■ Your goal: With the material below, print exactly the lines between the line holding "The height and width of the screenshot is (930, 621)." and the line holding "Switch to the", inclusive. Add nothing else.

Top of Excerpted records

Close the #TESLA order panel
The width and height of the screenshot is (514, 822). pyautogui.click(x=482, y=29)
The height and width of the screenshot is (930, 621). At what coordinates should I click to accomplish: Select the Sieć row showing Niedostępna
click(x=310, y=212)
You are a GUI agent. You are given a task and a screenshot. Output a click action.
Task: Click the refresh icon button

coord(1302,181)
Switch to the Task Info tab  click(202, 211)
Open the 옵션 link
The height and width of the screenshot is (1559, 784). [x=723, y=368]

Bottom of Excerpted records
Top of Excerpted records

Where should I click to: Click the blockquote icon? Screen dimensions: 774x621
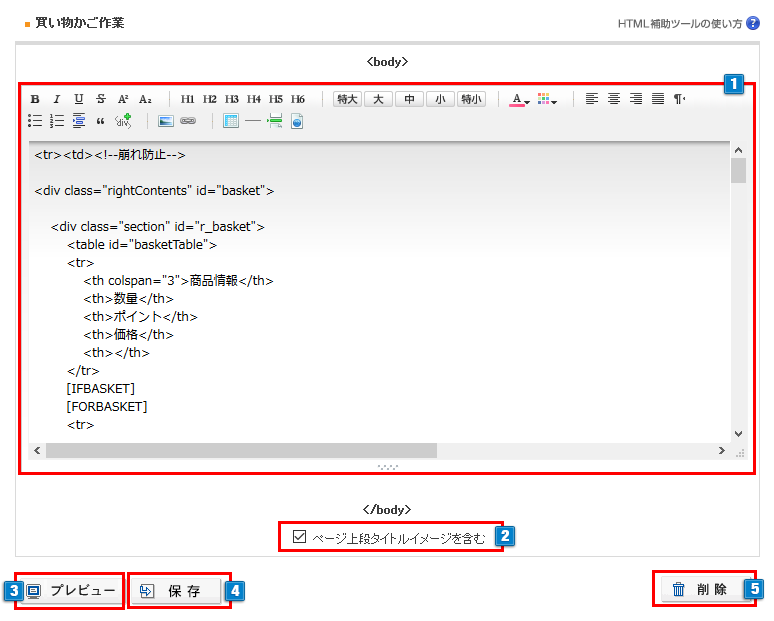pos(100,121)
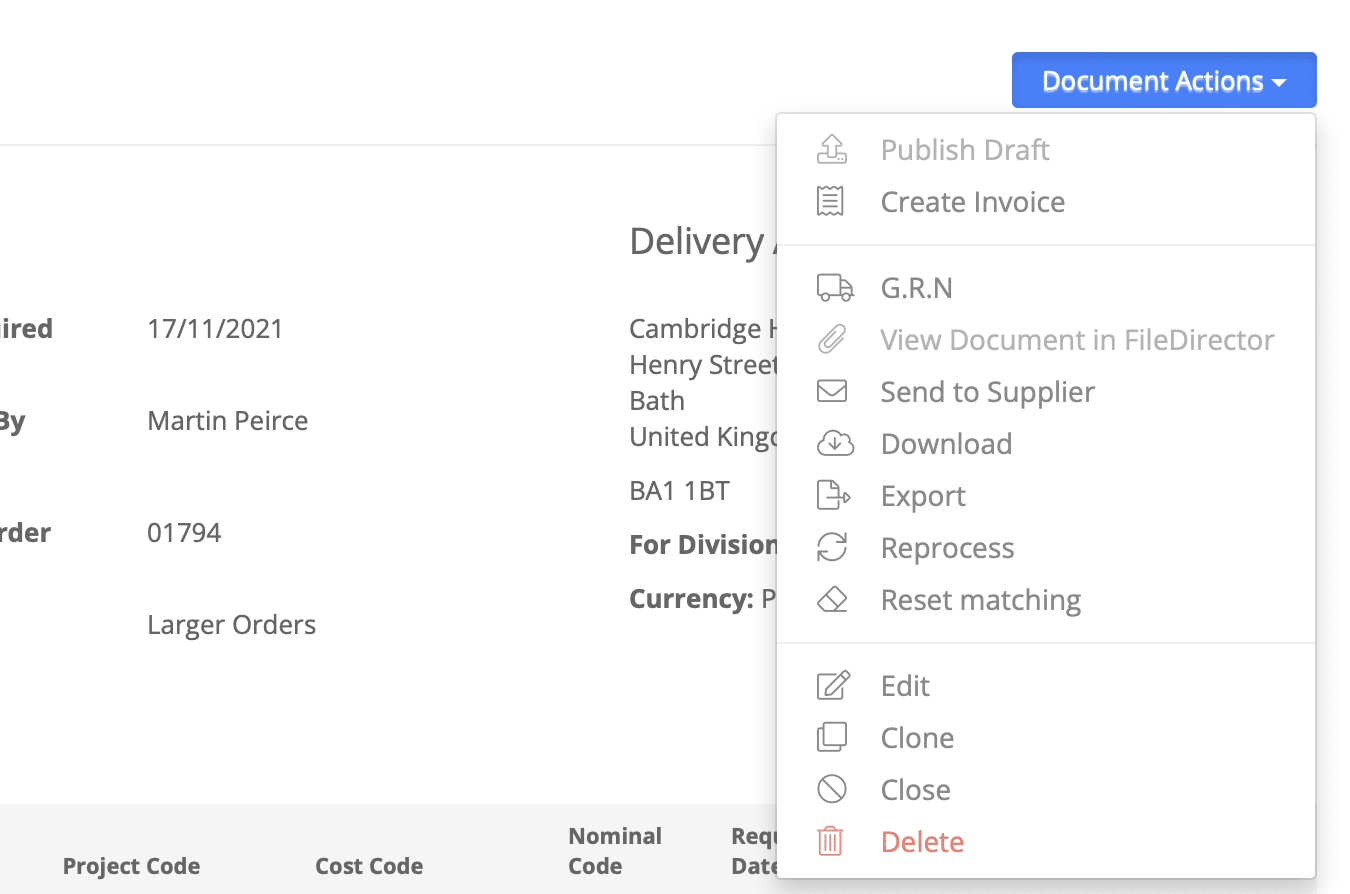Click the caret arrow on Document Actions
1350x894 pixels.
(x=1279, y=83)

Bottom of Excerpted records
Top of Excerpted records

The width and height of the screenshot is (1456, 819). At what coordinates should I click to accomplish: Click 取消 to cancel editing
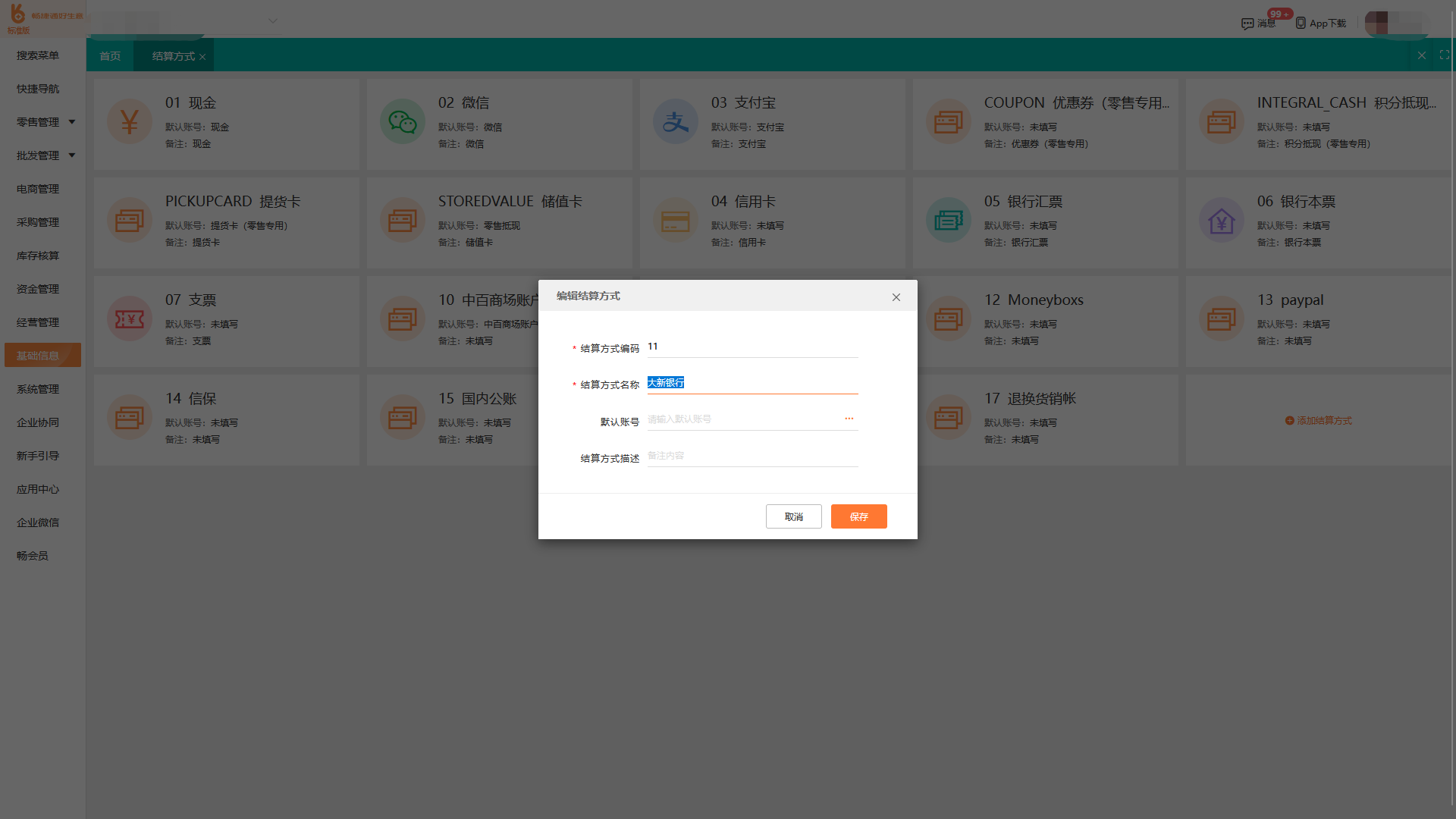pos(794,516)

Bottom of Excerpted records

■ Answer section:
The height and width of the screenshot is (930, 621). At what coordinates should I click to accomplish: Select the Sieć row showing Niedostępna
click(x=310, y=212)
You are a GUI agent. You are given a task and a screenshot. Output a click action.
Task: Click the refresh icon button

coord(1302,181)
Switch to the Task Info tab  click(202, 211)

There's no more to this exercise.